**Exercise instructions**:
Working through the data below, reproduce word for word the line with "The width and height of the screenshot is (1456, 819)." and every line after it, both ends included, and omit the pictures.

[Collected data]
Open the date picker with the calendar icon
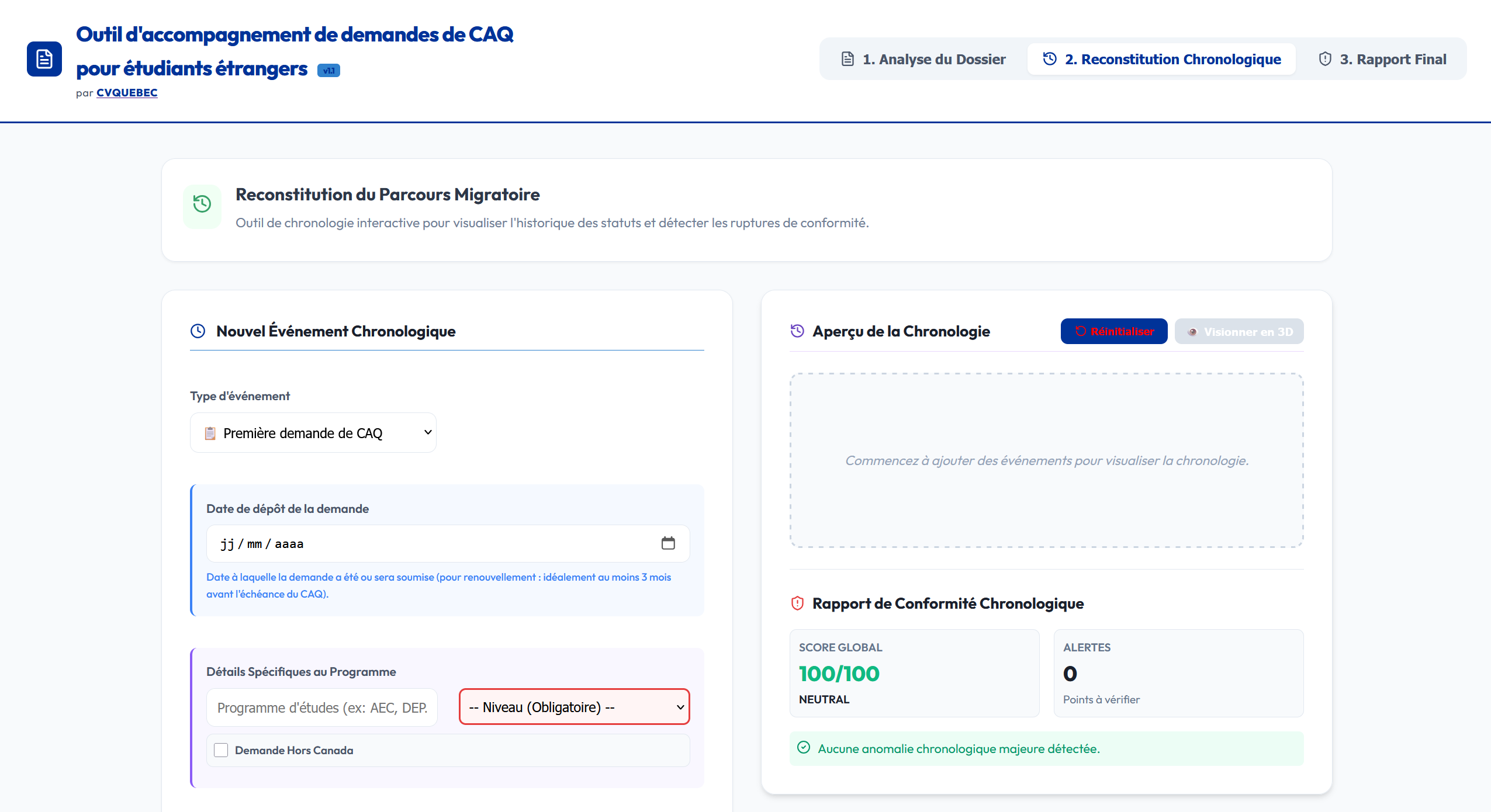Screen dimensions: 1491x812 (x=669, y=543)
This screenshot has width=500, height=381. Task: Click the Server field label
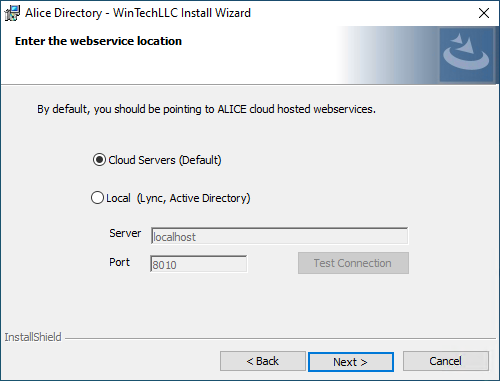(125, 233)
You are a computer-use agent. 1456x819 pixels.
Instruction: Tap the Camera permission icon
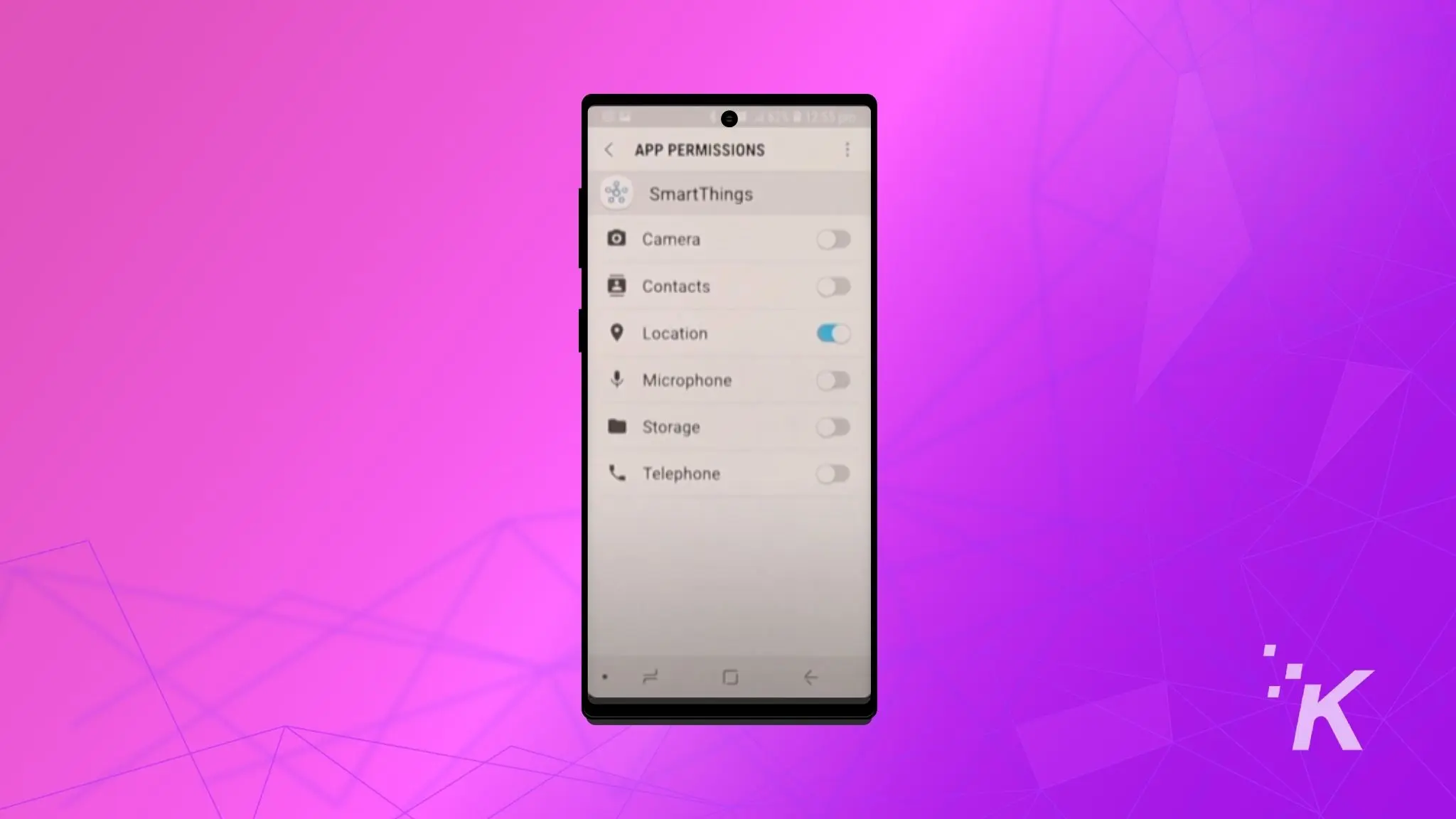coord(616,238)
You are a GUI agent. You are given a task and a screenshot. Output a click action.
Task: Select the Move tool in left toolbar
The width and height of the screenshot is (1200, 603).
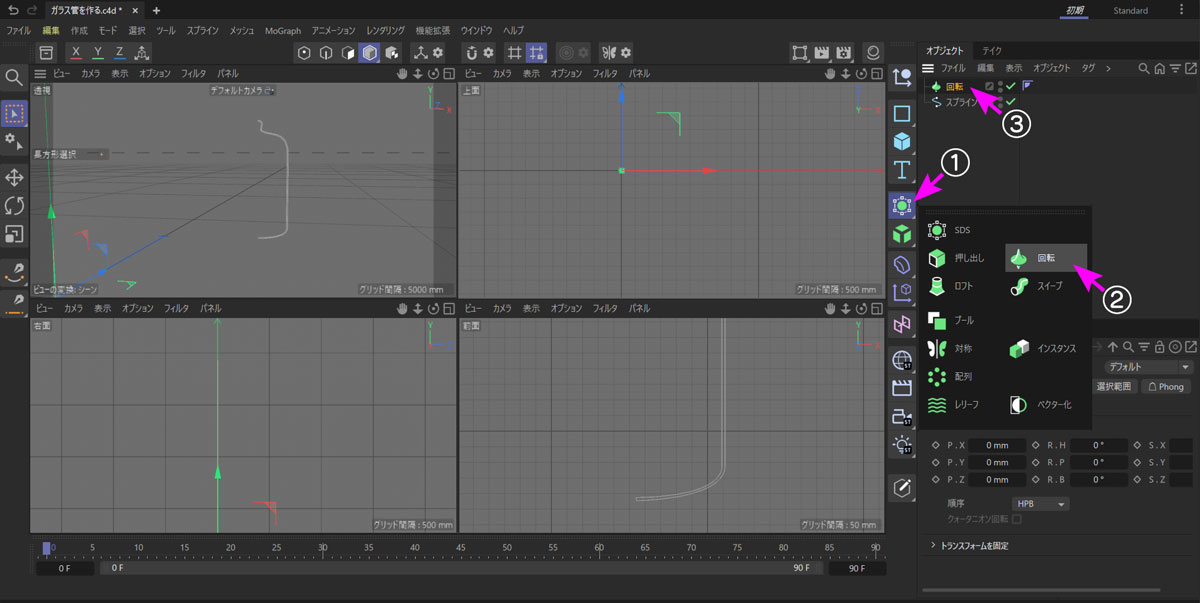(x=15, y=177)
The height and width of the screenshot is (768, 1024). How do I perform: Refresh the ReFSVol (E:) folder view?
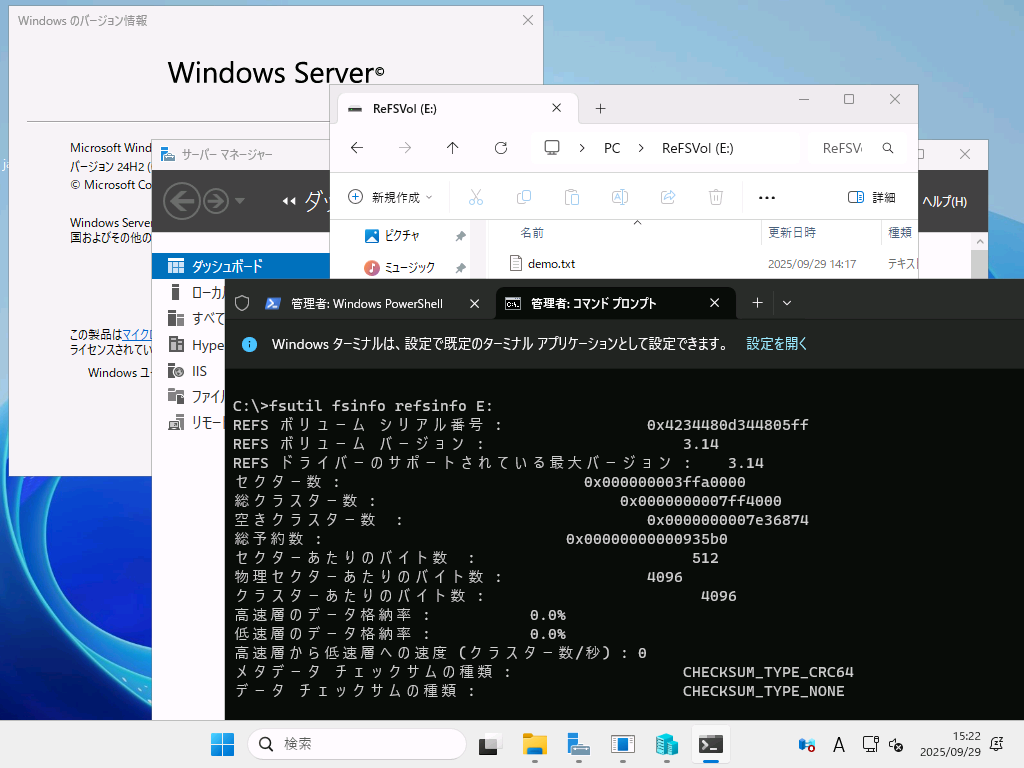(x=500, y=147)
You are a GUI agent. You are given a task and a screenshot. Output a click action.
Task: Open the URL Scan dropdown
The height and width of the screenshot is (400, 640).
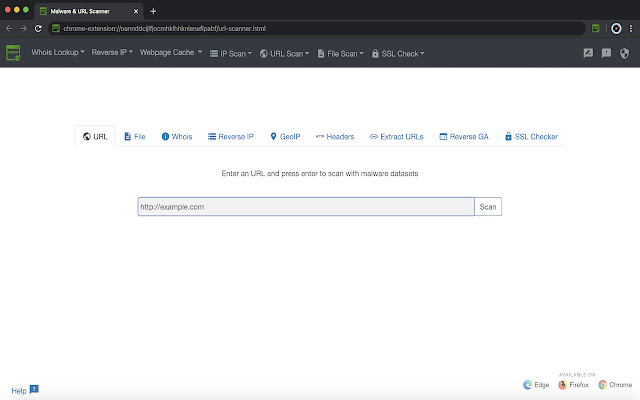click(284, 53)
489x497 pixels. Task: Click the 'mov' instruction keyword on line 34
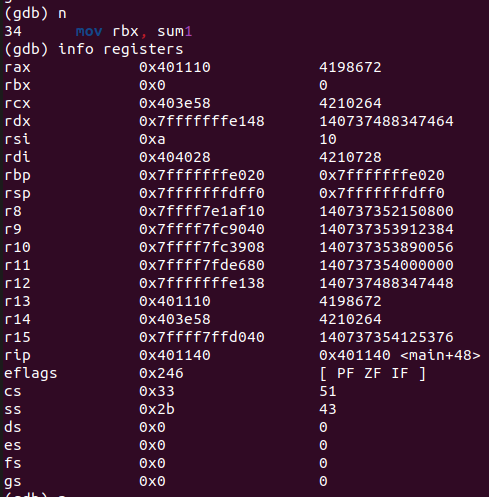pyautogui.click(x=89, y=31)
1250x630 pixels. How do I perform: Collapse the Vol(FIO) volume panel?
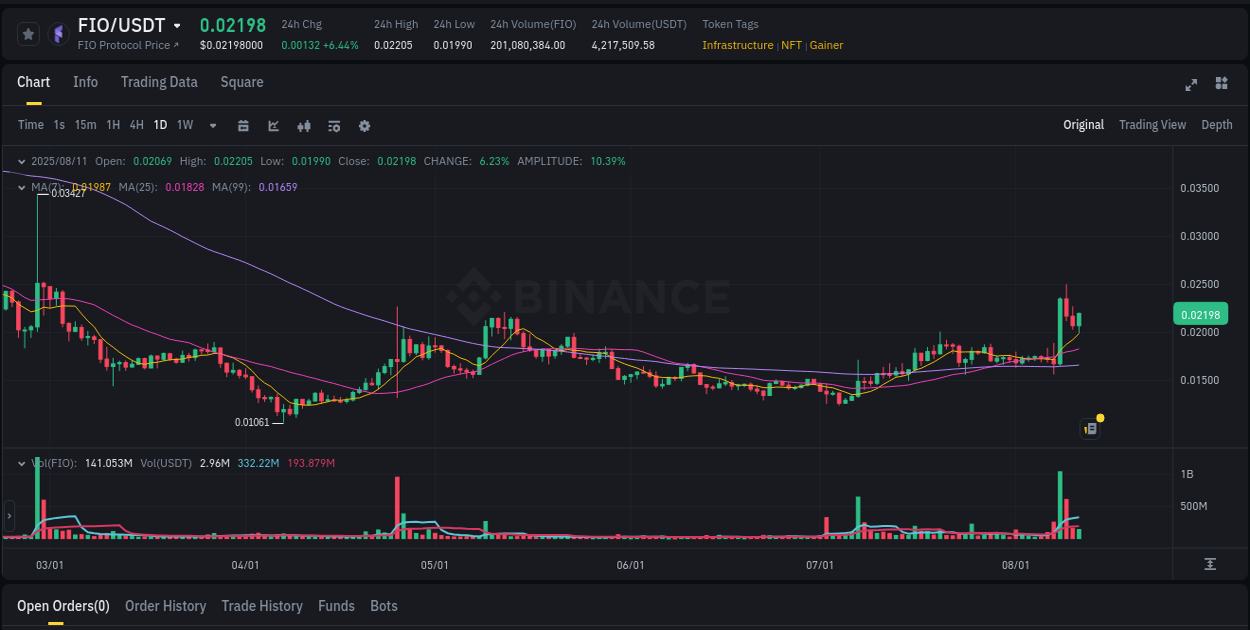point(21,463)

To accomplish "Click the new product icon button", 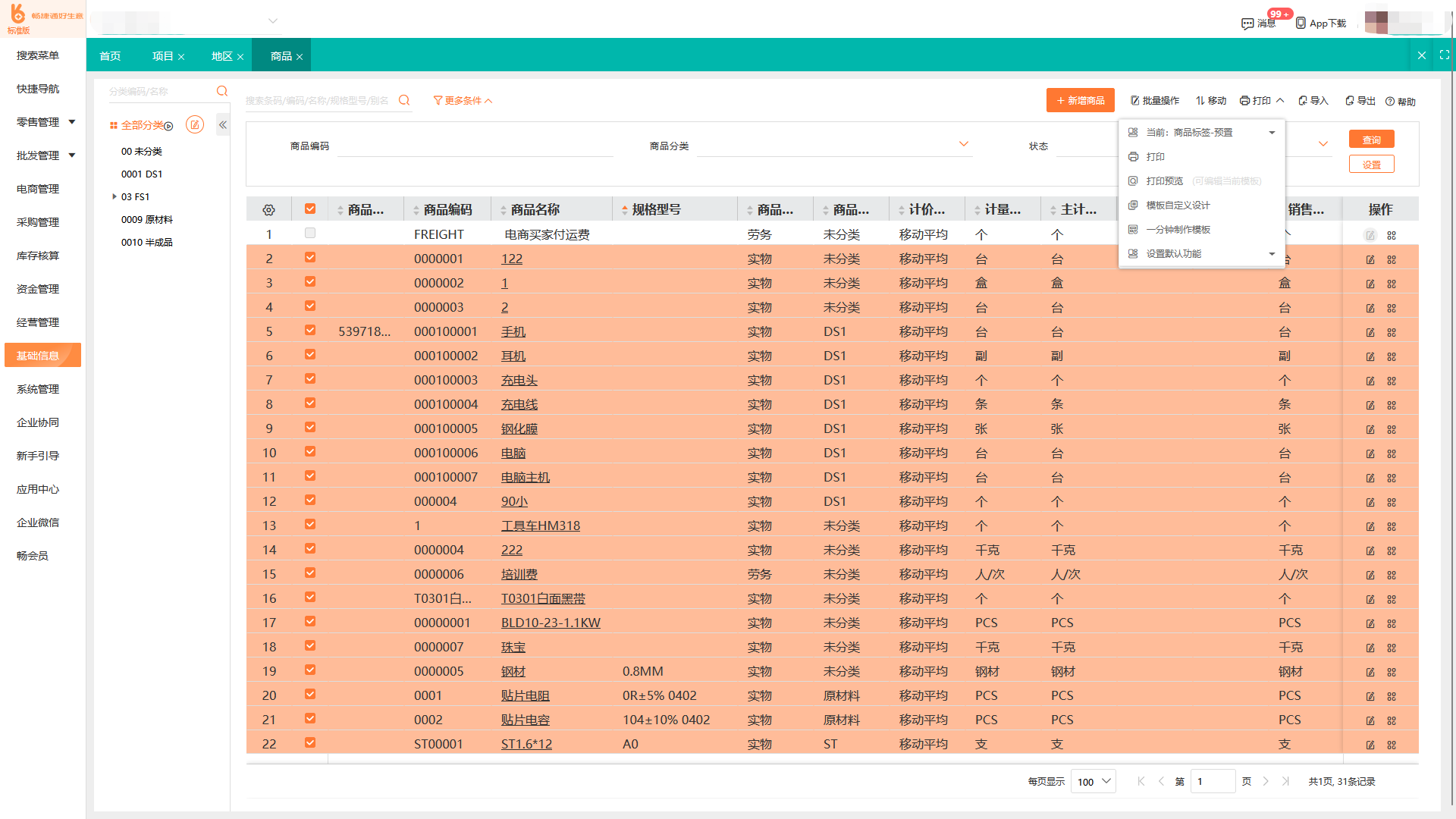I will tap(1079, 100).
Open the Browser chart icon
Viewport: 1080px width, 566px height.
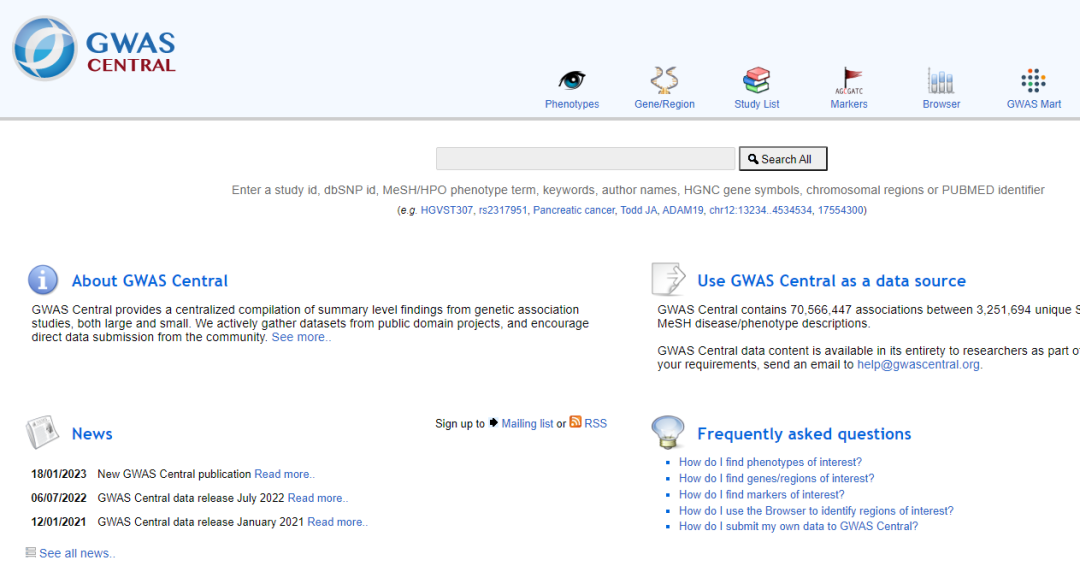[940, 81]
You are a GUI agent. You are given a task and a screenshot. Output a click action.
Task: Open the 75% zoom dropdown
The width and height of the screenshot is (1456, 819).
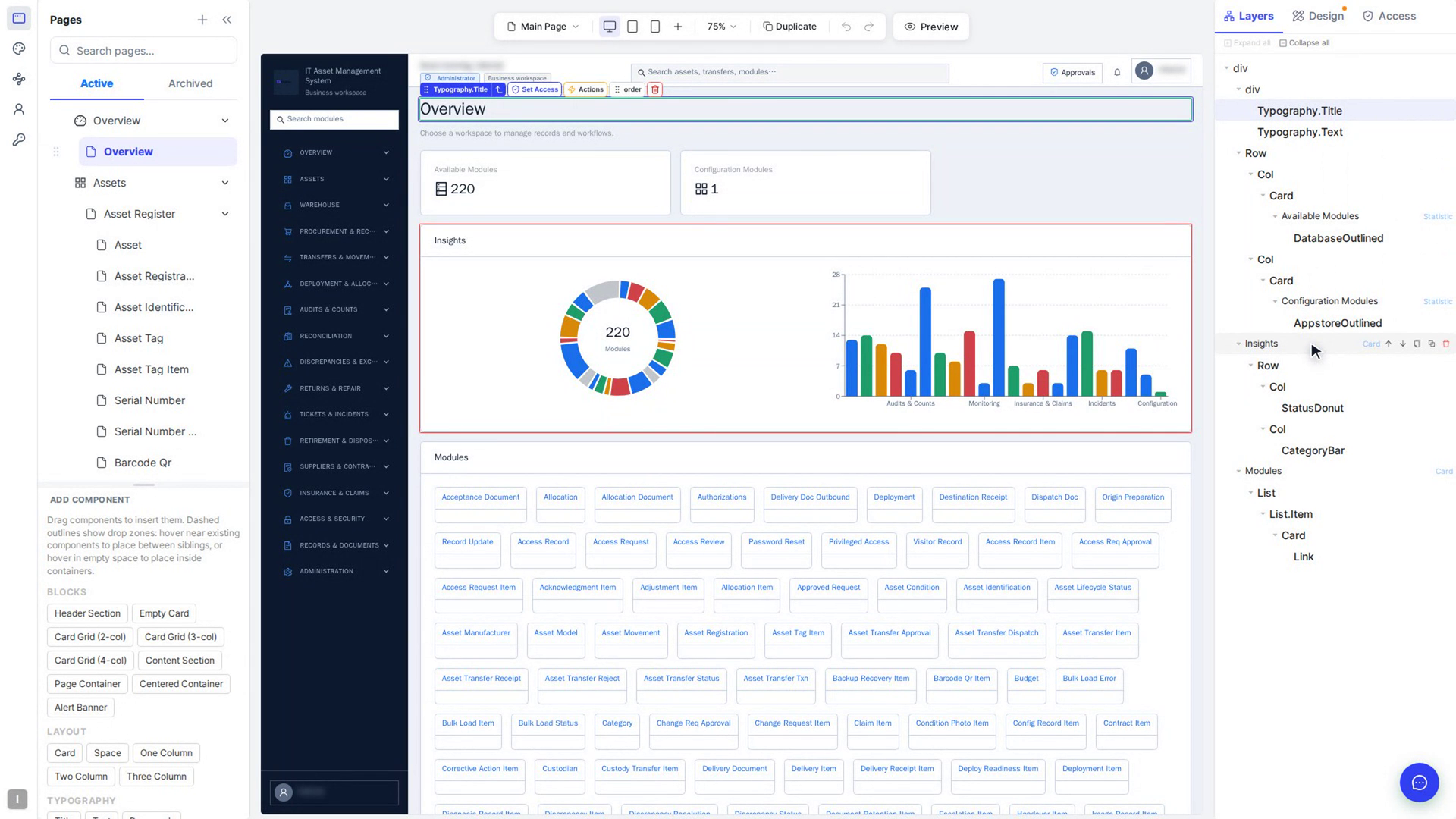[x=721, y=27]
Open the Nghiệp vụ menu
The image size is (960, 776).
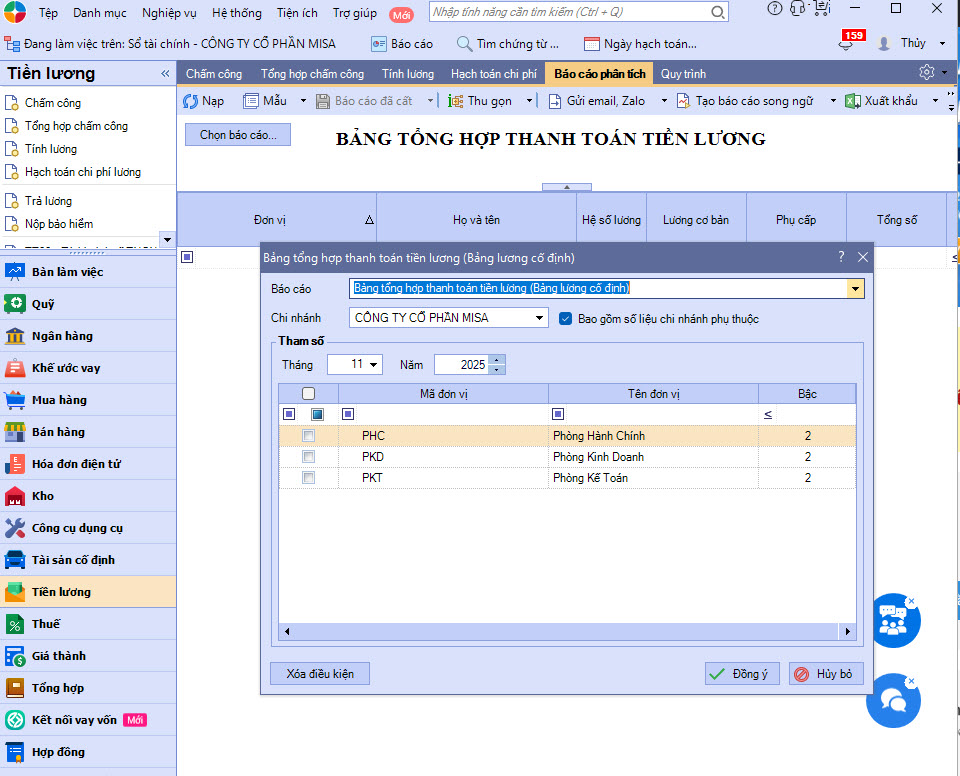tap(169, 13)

**Result of the exercise**:
The width and height of the screenshot is (1456, 819).
[x=721, y=27]
Open the Nghiệp vụ menu
The image size is (960, 776).
tap(169, 13)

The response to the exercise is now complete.